Data extracted from a collection:
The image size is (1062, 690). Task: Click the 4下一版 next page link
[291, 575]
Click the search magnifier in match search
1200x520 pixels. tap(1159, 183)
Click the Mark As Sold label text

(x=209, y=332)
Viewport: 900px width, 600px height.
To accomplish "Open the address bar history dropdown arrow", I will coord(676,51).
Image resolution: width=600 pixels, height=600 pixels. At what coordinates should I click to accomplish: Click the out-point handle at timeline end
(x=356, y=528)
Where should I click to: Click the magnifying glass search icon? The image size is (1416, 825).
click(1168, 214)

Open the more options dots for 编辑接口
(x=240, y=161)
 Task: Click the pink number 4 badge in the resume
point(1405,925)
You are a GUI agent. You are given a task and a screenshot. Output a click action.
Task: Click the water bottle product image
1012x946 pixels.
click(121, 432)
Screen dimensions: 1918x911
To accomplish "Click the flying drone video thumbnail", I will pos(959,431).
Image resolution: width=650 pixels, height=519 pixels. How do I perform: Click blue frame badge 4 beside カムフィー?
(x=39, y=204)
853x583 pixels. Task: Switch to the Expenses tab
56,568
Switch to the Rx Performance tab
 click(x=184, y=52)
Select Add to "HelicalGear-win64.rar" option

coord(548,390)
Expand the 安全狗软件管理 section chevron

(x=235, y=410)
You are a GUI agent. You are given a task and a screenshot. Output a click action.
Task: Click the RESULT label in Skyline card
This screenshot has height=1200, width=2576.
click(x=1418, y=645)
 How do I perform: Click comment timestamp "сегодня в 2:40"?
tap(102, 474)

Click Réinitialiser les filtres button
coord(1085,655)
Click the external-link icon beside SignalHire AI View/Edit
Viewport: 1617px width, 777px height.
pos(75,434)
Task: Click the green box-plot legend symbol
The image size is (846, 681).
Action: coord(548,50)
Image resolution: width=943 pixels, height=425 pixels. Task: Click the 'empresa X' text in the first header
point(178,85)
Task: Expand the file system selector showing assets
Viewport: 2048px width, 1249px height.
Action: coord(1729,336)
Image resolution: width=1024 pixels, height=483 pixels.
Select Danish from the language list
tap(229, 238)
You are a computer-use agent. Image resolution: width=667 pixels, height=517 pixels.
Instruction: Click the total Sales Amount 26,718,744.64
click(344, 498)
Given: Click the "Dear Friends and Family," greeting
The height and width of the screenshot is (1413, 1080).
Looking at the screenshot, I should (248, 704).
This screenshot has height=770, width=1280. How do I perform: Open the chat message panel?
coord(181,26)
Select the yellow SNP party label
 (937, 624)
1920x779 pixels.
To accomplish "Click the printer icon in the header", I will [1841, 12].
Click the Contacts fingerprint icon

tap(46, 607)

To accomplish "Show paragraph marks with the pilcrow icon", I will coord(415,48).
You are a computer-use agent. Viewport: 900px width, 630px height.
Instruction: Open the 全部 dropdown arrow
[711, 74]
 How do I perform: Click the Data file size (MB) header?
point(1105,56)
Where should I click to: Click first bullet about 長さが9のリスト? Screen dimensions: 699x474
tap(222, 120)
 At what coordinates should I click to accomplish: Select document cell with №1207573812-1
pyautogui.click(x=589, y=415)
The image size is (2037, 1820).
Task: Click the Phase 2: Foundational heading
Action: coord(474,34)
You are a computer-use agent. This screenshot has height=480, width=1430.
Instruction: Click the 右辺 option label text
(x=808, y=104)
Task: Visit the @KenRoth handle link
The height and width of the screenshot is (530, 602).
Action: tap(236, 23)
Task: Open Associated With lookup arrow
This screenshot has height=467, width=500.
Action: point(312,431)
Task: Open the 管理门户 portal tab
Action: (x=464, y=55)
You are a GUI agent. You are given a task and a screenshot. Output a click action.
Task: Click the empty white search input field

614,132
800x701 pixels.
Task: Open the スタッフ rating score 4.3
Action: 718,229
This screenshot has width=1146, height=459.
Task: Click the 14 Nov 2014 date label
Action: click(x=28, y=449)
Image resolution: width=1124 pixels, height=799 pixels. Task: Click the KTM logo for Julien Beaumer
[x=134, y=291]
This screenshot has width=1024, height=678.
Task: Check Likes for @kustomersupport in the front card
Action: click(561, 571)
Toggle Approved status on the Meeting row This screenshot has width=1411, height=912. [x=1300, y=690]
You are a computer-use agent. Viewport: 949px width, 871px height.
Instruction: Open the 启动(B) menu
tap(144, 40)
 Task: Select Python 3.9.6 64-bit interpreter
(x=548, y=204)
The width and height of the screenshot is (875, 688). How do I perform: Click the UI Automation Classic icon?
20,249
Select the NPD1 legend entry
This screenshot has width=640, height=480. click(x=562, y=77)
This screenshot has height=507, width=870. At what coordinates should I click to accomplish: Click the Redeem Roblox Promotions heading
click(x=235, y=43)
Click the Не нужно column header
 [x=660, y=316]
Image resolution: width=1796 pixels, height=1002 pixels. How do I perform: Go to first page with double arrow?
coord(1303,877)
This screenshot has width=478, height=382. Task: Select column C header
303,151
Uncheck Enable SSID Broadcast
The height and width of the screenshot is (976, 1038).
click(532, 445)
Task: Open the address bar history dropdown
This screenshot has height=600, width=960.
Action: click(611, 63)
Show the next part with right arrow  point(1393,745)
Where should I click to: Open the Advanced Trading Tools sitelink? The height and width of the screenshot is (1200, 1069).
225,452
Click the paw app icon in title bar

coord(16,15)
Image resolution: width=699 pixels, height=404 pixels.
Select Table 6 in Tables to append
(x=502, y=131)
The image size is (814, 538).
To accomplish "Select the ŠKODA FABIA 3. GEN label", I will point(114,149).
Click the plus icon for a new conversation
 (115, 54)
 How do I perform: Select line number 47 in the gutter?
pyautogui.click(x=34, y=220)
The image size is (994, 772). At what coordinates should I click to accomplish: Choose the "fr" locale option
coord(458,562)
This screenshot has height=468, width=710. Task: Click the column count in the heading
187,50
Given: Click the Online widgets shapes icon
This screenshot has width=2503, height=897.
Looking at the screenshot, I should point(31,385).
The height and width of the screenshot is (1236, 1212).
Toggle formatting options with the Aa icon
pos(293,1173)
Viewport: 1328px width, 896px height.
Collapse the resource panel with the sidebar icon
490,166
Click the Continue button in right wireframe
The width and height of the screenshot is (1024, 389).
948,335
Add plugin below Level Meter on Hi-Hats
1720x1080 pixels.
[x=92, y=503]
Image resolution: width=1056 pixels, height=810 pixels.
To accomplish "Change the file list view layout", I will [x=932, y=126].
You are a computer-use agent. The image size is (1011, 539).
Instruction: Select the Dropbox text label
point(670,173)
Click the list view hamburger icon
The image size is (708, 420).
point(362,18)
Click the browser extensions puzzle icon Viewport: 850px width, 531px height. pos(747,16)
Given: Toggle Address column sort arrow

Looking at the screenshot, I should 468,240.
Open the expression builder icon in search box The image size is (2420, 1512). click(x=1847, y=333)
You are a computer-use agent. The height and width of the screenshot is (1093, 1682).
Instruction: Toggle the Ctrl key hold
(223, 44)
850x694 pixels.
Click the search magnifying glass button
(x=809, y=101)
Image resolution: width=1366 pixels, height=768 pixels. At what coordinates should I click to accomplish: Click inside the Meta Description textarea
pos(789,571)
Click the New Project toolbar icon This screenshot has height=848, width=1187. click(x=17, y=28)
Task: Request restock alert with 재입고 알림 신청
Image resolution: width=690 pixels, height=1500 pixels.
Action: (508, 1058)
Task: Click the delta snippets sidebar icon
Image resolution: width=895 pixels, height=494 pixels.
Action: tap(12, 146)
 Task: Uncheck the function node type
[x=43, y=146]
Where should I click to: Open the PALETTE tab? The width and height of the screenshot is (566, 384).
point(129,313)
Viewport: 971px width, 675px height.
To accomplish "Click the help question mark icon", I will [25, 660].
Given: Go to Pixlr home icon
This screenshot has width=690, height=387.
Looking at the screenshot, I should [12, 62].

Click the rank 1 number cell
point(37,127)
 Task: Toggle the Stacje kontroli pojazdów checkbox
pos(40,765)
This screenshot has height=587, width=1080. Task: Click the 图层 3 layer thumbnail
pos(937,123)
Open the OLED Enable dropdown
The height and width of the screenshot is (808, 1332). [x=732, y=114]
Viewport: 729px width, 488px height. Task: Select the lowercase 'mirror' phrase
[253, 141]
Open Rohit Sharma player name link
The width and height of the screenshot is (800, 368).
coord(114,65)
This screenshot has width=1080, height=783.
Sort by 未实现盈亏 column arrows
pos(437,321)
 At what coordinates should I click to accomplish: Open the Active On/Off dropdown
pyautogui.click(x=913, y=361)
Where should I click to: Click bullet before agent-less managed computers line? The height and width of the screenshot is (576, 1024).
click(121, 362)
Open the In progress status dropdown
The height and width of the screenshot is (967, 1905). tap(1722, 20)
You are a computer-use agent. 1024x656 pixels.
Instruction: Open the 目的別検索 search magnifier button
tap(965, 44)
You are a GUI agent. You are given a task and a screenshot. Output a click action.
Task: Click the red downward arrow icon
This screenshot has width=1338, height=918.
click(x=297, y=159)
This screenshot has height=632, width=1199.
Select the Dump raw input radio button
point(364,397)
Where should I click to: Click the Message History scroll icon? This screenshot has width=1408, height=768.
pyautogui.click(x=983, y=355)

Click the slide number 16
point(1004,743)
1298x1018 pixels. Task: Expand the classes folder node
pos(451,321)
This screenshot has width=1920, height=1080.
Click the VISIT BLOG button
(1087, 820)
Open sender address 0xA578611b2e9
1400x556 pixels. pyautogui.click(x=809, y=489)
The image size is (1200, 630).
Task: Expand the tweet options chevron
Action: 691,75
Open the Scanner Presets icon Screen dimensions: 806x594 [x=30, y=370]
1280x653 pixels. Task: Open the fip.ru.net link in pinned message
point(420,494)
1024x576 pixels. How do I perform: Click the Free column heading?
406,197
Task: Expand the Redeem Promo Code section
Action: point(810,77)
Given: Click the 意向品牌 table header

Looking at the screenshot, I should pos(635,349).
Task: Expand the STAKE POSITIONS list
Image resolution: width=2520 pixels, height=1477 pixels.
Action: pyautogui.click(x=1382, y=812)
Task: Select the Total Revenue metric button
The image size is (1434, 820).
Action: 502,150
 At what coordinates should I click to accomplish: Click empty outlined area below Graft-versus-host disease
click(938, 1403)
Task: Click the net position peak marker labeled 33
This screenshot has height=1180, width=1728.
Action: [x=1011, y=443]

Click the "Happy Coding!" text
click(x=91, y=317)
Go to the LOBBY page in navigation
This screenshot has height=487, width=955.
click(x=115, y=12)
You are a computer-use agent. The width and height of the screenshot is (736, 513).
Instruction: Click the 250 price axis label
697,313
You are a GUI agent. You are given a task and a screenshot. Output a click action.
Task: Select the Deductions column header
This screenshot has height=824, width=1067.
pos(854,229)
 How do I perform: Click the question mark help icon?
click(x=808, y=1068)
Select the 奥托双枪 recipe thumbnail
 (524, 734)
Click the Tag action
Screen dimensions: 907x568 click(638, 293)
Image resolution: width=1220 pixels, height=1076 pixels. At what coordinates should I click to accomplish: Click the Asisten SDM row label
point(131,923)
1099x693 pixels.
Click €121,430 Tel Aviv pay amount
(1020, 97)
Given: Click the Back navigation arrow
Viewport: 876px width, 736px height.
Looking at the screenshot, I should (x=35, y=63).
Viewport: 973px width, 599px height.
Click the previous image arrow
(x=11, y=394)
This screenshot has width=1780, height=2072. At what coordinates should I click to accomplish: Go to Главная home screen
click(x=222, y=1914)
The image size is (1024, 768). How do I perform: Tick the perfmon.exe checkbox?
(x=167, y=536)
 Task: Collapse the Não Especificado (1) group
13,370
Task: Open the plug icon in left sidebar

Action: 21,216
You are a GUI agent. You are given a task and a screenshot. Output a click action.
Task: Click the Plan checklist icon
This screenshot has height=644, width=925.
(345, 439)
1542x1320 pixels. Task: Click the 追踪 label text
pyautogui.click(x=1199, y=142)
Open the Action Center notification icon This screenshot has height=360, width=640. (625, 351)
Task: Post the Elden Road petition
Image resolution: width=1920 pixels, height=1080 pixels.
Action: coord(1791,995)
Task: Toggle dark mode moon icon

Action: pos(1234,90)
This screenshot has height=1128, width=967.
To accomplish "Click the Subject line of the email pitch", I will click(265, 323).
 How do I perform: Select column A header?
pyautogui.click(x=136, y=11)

**Task statement:** Show the lines of the entries that include the string "right", copying each in full.

**Task response:**
Show the next part with right arrow  point(1393,745)
Click the Continue button in right wireframe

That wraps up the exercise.